• [Exercises]:
A. Translate this sentence from the contract trading tips into Spanish: "Once a trend forms, resisting it will only lead to significant losses."
B. Answer these questions using the contract trading tips:
(i) What is the lowest risk-reward ratio to have before entering a trade?
(ii) What should you do if you often hit stop losses?
(iii) What does the last tip say most so-called "opportunities" really are?

• [Excerpted passage]:
It's the weekend, and there's not much market activity. Take a break and recharge. Today, let's talk about how to manage contract trading to both maintain a risk baseline and make trading more systematic!
1. Stop trading after hitting a stop loss; avoid impulsive orders.
Contracts inherently involve small bets for large returns, and losses are common. If you frequently hit stop losses, be sure to pause trading, calmly review your strategy, and avoid blindly placing orders out of frustration to prevent losses from worsening.
2. Abandon the 'get-rich-quick' mentality; reject short-sighted gains.
Trading is never a shortcut. Stay calm during losses. Avoid rushing to place orders to recover losses, and don’t go all-in with heavy positions; steadiness is the key to long-term success.
3. Go with the trend; don’t fight against it.
Identify the major trend and resolutely avoid trading against it in a one-sided market. Once a trend forms, resisting it will only lead to significant losses. It’s wiser to patiently wait for the right opportunity than stubbornly holding against the trend.
4. Calculate the risk-reward ratio, at least 2:1 before entering.
Always calculate the risk-reward ratio before placing an order to ensure potential profits can cover losses (at least 2:1); otherwise, it's difficult to achieve positive returns in the long run.
5. Restrain frequent trading; beginners shouldn’t be greedy for ‘every opportunity.’
Non-expert traders must strictly control the impulse to place orders, especially beginners who should avoid trying to catch every fluctuation—most so-called 'opportunities' are actually traps for losses.

• [Source data]:
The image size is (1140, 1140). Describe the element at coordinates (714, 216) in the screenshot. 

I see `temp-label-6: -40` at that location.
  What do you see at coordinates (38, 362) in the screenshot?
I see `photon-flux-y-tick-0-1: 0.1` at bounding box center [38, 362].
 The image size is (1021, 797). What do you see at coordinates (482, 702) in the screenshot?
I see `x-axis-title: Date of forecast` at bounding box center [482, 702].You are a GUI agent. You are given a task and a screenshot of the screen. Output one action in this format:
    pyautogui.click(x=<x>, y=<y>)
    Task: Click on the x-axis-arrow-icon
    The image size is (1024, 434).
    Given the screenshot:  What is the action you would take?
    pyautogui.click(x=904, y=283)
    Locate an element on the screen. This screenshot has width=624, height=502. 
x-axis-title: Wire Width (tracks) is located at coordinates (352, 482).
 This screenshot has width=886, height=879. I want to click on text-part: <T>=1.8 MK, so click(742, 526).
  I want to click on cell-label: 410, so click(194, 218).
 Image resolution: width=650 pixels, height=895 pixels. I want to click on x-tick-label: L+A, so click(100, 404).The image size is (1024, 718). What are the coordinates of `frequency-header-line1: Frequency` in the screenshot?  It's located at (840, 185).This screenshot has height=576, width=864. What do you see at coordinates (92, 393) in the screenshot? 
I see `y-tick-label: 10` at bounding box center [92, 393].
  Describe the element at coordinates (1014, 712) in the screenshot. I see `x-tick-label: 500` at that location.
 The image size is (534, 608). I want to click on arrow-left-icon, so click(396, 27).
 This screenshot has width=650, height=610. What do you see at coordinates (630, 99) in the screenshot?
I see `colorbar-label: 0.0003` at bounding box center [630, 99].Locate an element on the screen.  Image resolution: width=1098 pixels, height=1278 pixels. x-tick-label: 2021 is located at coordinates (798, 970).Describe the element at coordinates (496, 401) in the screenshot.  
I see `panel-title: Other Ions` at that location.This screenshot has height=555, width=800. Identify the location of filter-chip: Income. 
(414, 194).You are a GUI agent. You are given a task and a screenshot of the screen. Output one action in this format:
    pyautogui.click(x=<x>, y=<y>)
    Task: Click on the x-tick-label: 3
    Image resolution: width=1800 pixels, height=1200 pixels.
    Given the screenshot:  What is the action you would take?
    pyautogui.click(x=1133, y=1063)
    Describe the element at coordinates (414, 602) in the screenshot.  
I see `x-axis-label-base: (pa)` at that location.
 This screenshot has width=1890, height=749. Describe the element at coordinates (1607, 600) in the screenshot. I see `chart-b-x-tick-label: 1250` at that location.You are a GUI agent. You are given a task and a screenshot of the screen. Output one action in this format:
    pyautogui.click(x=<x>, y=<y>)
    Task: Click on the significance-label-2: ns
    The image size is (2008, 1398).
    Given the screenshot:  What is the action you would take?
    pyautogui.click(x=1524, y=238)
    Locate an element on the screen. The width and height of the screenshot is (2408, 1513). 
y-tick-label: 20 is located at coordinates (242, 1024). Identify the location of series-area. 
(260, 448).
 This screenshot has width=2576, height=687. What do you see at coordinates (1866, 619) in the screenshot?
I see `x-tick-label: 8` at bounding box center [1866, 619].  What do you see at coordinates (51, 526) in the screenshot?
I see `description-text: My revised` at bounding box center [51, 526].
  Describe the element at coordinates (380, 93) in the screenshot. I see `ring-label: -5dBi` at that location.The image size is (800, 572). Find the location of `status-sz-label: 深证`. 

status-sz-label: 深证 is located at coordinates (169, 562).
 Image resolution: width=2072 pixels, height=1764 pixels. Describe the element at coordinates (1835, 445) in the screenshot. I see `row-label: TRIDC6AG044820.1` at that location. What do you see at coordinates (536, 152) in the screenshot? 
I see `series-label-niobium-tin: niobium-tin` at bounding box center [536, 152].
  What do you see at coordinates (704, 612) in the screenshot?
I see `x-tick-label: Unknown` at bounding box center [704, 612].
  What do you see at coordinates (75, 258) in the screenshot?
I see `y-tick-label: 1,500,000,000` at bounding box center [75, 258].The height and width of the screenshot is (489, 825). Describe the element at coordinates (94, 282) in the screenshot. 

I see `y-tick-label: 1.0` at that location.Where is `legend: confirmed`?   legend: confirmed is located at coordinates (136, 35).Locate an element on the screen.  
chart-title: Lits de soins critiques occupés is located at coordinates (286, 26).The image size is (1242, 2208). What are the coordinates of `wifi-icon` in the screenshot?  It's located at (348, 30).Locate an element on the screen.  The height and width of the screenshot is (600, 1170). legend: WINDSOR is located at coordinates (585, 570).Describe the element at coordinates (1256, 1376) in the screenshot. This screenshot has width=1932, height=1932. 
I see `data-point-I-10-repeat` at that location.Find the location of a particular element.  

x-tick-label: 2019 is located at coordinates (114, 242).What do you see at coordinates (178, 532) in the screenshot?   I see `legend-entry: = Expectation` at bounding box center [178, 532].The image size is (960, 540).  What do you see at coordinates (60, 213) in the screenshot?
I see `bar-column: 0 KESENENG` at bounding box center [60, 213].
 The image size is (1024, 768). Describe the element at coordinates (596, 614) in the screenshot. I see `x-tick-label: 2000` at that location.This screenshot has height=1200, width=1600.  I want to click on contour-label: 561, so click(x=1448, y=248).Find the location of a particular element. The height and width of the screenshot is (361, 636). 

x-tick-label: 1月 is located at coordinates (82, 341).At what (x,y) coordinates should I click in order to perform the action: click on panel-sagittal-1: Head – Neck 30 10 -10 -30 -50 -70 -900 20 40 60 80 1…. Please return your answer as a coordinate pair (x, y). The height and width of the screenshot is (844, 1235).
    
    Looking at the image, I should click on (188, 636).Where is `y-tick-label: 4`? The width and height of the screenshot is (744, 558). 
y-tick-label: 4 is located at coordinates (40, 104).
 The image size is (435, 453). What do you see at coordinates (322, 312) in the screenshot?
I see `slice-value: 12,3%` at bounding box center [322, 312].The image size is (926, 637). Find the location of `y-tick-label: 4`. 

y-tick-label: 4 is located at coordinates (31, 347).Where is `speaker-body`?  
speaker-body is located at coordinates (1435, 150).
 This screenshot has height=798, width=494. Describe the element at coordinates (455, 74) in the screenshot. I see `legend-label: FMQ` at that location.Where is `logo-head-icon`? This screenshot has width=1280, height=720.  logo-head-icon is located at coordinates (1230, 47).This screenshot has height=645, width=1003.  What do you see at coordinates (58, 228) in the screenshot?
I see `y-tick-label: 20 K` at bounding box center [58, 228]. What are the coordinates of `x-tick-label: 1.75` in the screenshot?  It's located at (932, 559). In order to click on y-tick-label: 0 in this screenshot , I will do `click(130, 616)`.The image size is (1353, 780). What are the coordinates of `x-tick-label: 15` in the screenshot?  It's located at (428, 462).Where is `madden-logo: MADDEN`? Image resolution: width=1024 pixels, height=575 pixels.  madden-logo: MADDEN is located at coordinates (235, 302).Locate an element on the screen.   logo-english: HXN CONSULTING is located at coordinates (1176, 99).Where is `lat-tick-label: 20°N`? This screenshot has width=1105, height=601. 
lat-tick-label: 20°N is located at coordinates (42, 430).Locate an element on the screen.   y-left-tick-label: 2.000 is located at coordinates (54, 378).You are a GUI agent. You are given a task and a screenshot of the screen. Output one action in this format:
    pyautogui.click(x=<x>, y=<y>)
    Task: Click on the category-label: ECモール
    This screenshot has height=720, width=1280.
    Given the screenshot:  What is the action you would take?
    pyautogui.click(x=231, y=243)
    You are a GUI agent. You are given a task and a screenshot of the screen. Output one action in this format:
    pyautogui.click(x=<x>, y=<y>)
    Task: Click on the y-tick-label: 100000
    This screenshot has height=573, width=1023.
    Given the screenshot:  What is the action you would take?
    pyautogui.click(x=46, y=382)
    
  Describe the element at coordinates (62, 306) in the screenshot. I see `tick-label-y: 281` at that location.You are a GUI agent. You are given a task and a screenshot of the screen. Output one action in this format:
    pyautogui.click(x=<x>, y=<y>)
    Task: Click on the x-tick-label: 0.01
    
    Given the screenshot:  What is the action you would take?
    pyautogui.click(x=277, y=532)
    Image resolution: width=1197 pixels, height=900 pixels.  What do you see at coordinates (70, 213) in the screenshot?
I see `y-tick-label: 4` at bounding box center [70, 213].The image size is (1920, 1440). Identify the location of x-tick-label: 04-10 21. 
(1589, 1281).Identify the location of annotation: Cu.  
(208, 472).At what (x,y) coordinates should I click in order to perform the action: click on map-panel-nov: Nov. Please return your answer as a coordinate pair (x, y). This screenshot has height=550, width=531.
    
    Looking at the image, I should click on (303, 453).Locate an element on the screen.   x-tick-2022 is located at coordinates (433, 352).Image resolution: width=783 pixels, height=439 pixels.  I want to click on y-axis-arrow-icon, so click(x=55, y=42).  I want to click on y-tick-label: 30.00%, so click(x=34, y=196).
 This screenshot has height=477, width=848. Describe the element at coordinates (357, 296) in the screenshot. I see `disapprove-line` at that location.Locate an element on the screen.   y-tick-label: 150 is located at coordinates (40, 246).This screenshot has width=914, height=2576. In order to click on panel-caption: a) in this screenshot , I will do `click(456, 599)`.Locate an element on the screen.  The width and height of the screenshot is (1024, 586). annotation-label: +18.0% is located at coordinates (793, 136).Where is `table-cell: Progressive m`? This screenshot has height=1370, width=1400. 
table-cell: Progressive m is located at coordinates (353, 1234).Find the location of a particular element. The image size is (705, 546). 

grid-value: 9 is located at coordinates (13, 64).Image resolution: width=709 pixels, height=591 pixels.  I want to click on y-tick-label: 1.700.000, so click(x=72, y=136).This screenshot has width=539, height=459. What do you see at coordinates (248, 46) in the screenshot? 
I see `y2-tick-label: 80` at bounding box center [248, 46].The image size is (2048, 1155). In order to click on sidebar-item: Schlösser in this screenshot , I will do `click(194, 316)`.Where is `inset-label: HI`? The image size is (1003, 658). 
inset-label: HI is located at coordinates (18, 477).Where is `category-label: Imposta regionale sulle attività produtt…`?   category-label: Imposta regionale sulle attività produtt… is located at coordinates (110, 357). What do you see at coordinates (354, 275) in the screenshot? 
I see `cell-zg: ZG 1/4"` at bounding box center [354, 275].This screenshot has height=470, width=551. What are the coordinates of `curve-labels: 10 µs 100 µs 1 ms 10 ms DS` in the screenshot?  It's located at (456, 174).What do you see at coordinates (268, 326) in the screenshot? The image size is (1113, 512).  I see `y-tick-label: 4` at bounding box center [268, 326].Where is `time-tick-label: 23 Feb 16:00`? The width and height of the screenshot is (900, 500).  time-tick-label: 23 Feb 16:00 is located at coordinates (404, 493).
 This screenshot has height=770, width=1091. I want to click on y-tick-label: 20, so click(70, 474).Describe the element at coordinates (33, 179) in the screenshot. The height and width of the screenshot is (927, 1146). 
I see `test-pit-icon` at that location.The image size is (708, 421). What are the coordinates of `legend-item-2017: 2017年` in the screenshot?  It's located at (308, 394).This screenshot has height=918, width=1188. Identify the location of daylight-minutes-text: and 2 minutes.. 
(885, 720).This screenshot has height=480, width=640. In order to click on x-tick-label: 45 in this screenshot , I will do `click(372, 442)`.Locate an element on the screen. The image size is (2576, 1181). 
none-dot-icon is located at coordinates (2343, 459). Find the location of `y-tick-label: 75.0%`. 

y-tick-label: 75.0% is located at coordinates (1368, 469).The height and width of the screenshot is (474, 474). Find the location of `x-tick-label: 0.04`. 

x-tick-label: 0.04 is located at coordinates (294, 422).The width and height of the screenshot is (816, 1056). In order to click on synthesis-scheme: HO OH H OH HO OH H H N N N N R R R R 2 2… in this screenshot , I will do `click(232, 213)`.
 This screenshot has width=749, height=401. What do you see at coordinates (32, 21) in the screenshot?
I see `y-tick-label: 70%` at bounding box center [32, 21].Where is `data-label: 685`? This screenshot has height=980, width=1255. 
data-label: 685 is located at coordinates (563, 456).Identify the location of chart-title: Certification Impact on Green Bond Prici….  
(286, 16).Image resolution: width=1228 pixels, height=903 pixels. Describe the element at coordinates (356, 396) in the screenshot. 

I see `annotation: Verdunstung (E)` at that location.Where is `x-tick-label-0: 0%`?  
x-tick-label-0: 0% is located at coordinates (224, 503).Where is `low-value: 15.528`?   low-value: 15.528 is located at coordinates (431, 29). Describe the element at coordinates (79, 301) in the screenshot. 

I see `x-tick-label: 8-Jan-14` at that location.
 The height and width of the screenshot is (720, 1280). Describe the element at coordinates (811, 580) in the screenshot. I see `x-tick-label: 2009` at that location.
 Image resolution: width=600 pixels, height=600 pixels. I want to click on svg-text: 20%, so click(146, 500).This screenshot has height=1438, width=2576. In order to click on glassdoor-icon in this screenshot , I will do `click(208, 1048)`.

• [Solved problems]:
A. Una vez que se forma una tendencia, resistirse a ella solo conducirá a pérdidas significativas.

B.
(i) 2:1
(ii) Pause trading and calmly review your strategy.
(iii) Traps for losses.